Alguém é lembrado da conexão de Anohni com o ex-membro da Johnsons, William Basinski. IMPOSSÍVEL deve cair ao lado de seu clássico ambiente Os Loops de Desintegração no cânone da música que responde à América pós-11 de setembro. As músicas ressaltam constantemente a cumplicidade de Anohni - de uma declaração dolorida de 'Eu sou parcialmente culpada' até como ela chora através do pedido de desculpas extasiado de 'Crisis' - mas IMPOSSÍVEL também vem com uma promessa de mudança incorporada. A mensagem está codificada em cada nota: se a música de Anohni pode se manifestar em algo novo, talvez possamos. Há risco envolvido em passar de um som atemporal para um que tenta capturar um momento, mas sem risco a arte não vale nada.
No início deste ano, surgiram notícias de que Anohni não iria aparecer no Oscar. Ela foi a primeira artista transgênero a ser indicada - com base nos sucessos de uma música que escreveu sobre ecocídio para um filme literalmente chamado Corrida de extinção - mas a honra diminuiu quando ela não foi convidada para se apresentar na cerimônia. Em resposta, Anohni escreveu um ensaio sobre a decisão que é em si um documento notável. “Eles vão tentar nos convencer de que têm os melhores interesses no coração, acenando bandeiras para políticas de identidade e falsas questões morais”, escreveu ela. - Mas não se esqueça de que muitas dessas celebridades são troféus de corporações bilionárias cuja única intenção é manipulá-lo para dar-lhes seu consentimento e o resto de seu dinheiro. Eles foram pagos para fazer um sapateado para ocupar você enquanto Roma arde.

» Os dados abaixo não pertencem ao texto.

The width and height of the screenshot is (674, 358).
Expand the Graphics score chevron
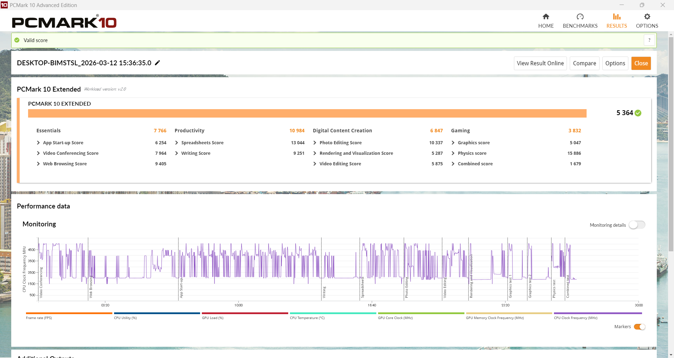point(453,143)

* HOPELESSNESS * não tem medo de balançar dentro das chamas, de atrair você para o calor. O fato é que os dramas de Anohni não podem existir em um mundo de finais de Hollywood. Eles são muito reais para um forro de prata. IMPOSSÍVEL comunica o horror de ver que, de tantas maneiras, fomos profundamente enganados pela fantasia do experimento americano. Por como as estrelas não são apenas estrelas. Pela forma como eles contêm mentiras. Por como o verdadeiro protagonista de IMPOSSÍVEL somos nós.